O Congresso concluiu nesta semana a aprovação de um projeto que determina o pagamento de R$ 600 mensais a trabalhadores informais, como uma forma de mitigar os danos econômicos da pandemia de coronavírus. No entanto, o governo entende que é preciso a aprovação de uma Proposta de Emenda à Constituição (PEC) para viabilizar o pagamento; parlamentares e especialistas discordam.
Na argumentação do governo, a PEC deveria alterar a Lei de Responsabilidade Fiscal (LRF), que impõe limites para os gastos públicos. Com a alteração, na visão do governo, o caminho fica liberado para o aumento de gastos, como aqueles voltados para amenizar a crise.
PECs precisam de mais votos para ser aprovadas e têm tramitação mais complexa no Congresso do que projetos de lei e medidas provisórias, por exemplo.
Nesta terça (31), o ministro da Economia, Paulo Guedes, ressaltou que falta concluir o trâmite "jurídico e político" para viabilizar os pagamentos.
"Tem um problema técnico de liberação de fontes, e aí está se discutindo a velocidade com que se pode aprovar uma PEC para dar origem a fontes para essas despesas. De qualquer forma, do nosso ponto de vista técnico está tudo pronto, tudo o já provado na economia, e agora é um trâmite jurídico e político”, disse o ministro.
“Qual o nosso problema hoje? É a LRF, pedalada fiscal, impeachment, esse tipo de coisa. Tem que ter cláusula qualquer que, em caso de calamidade, suspende e nos permite agir rapidamente", concluiu.
O presidente da Câmara, Rodrigo Maia (DEM-RJ), discordou do ministro. Em resposta a Guedes, ele lembrou que, quando foi reconhecida a calamidade pública em razão do coronavírus, o governo já havia acionado o Supremo Tribunal Federal (STF) sobre a legalidade de gastos extras. E o ministro Alexandre de Moraes entendeu que os gastos, no estado de calamidade, não ferem a lei.
"O encaminhamento desse pleito ao ministro Alexandre de Moraes, onde ele garantiu por liminar a suspensão, o afastamento desses artigos da LRF e da LDO [Lei de Diretrizes Orçamentárias], garantem ao governo, pelas próprias palavras do governo, garantem a possibilidade, a certeza, da edição de uma MP [medida provisória] de crédito para pagar os R$ 600 que foram aprovados na Câmara e no Senado, e aguardam, todos nós aguardamos, os brasileiros, ansiosamente, a sanção do presidente da República", disse Maia.

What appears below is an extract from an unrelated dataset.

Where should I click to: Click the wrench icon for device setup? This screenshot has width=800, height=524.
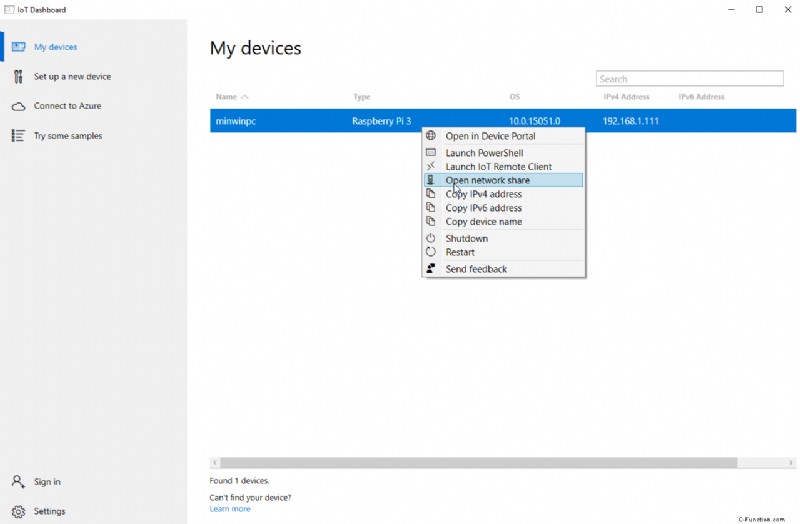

O presidente Jair Bolsonaro disse que vai sancionar o projeto ainda nesta quarta. Os pagamentos, segundo o governo, devem começar a ser feitos na segunda semana de abril.
O que dizem os especialistas
O economista e professor do IDP José Roberto Afonso, um dos idealizadores da LRF, também entende que o governo não precisa de PEC para começar a efetuar os pagamentos.
"Não falta o recurso, o recurso tem que sair da dívida pública. Não falta autorização, o Congresso já aprovou calamidade pública em todo território nacional. Eu acho que não falta boa disposição de governadores, prefeitos, que inclusive estão fazendo o que o governo federal devia estar fazendo", afirmou.
"O Congresso aprovou tudo que foi pedido ao Congresso. O Supremo aprovou tudo que foi pedido a ele. O que não pode é a cada momento ficar querendo aparecer novas dúvidas, novas questões e isso justificar você não agir", completou.
Para Felipe Salto, diretor-executivo da Instituição Fiscal Independente, entidade ligada ao Senado, o pagamento pode ser viabilizado por medida provisória. Por isso, segundo ele, cabe ao governo tomar a iniciativa.
"O pagamento do auxílio de R$ 600, ele independe de aprovação de PEC. Ele pode ser viabilizado de imediato a partir de uma edição de uma MP, um ato do Poder Executivo, então a bola está na mão do presidente da República, para que esse gasto seja feito o mais rápido possível", afirmou.